My schedule for the day was to visit as many places on the map as possible. I wanted to try and find some new places around the famed tourist attractions. Learning that I had to I alight at the Rue de St. Severine, to reach the cathedral of Notre Dame de Paris, I got off and walked a few meters north, crossing the bridge above the Seine, to reach the landmark. I joined the thousands of tourists who braved the rain and cold to experience the heritage of the largest cathedral in Paris.
Having filled my brain with thoughts about the great heritage monument and my camera with enough pictures I now needed food for my growling stomach. Walking around a few expensive restaurants in the nearby streets I decided to search for better ones at rue de St. Severine.
The street was crowded with souvenir shops and a small church happened to be in its center. Just opposite the church were streets full of clean restaurants. Each restaurant specialized in set menus at affordable prices. Think of pork, hare, duck, chicken, beef or just veggie you had it all. My taste buds enjoyed the lunch and being fully satisfied I walked out to spend a few minutes checking out the streets, souvenirs and the Church which gave name to the street.

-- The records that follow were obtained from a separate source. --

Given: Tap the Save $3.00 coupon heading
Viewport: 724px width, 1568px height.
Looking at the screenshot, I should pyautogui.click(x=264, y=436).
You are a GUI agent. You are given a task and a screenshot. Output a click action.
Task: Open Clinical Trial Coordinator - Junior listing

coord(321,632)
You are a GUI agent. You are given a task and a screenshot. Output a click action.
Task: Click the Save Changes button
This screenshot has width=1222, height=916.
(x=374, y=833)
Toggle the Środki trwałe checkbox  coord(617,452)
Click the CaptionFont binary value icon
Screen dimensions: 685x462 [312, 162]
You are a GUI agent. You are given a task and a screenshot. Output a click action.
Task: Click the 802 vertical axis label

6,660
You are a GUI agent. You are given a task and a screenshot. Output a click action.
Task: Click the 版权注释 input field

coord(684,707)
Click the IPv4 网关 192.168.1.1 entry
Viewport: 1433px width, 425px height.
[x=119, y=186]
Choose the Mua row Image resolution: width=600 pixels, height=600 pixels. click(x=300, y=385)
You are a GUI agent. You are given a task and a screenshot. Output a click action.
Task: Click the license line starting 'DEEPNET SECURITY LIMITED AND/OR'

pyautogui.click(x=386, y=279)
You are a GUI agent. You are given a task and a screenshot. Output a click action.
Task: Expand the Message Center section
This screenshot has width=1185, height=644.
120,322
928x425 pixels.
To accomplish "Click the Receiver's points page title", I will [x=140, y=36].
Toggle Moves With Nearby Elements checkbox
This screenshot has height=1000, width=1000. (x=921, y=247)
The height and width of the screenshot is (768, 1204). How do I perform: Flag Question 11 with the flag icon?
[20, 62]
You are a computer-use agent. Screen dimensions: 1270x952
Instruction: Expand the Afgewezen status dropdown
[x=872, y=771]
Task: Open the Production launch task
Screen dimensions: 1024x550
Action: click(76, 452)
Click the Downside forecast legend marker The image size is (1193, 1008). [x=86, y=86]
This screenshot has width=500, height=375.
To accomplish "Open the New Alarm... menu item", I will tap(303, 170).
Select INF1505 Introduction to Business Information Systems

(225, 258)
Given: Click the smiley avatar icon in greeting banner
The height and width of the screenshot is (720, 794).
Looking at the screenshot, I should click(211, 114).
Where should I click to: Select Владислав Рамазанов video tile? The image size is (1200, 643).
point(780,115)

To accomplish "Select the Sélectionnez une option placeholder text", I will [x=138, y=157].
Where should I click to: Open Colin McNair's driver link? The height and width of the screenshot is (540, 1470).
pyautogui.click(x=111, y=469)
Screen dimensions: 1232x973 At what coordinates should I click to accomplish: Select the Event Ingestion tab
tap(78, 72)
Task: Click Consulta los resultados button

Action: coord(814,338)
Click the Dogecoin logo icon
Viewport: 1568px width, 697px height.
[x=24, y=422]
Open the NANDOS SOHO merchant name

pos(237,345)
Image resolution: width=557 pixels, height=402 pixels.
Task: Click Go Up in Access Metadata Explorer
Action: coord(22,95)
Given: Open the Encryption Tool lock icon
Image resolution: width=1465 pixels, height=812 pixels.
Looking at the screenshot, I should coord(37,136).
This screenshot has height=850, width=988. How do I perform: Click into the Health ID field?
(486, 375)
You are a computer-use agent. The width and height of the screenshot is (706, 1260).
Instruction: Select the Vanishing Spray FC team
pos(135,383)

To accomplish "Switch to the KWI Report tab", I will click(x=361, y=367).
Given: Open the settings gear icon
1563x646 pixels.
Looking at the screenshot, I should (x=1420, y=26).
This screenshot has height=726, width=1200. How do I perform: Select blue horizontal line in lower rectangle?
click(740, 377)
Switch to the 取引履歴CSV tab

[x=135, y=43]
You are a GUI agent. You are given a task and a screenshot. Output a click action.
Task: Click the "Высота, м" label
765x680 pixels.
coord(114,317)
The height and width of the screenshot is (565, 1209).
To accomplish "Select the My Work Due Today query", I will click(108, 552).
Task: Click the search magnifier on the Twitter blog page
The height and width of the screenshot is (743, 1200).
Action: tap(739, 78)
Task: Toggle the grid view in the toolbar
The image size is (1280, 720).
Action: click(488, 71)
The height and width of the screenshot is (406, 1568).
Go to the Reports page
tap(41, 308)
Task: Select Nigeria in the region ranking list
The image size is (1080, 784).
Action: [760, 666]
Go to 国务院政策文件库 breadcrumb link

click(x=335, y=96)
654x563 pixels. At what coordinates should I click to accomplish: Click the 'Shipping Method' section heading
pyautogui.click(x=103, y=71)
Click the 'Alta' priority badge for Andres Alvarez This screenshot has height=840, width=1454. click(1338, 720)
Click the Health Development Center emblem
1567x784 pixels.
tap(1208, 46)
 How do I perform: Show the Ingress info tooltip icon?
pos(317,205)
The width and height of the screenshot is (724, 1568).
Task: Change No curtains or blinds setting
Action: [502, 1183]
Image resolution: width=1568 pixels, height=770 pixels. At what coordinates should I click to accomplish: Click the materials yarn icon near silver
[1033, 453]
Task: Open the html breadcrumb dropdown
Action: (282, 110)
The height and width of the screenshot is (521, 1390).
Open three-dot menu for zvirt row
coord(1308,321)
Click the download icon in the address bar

Going through a pamphlet displayed in the church I saw that St. Severine was a Christian hermit of the 5th century, who perfected a very simple life, performing many miracles among the people who lived here beside the river Sienne. It was upon his grave the church had been built. It is one of the oldest churches in Paris, which in the later days grew into a religious seminary, college and hermitage. It was damaged during the hundred years of religious war and was also plundered during the French revolution, but was later reconstructed to be what it is today.
Entering the church I was astonished to notice fantastic stained glass works and most of all exquisite religious wall paintings. It had a distinct coiled central pillar branching out as a palm tree supporting the dome. Reverently going around the nave as well as the lateral aisles I realized I had stumbled upon a hidden treasure. I realized that I was lucky that the spare few moments spent for the visit to Notre Dame de Paris would have been incomplete without the visit to rue St. Severine and its marvelous old church.
Coming out of the church and thinking, I still could not get over the feeling of experiencing heritage at its oldest. Surely my visit to the rue St. Severine provided me more than enough tasty food for the body and to the insatiable appetite for my mind a great pleasure of discovery as well as the feeling of finding the best souvenir of immense satisfaction.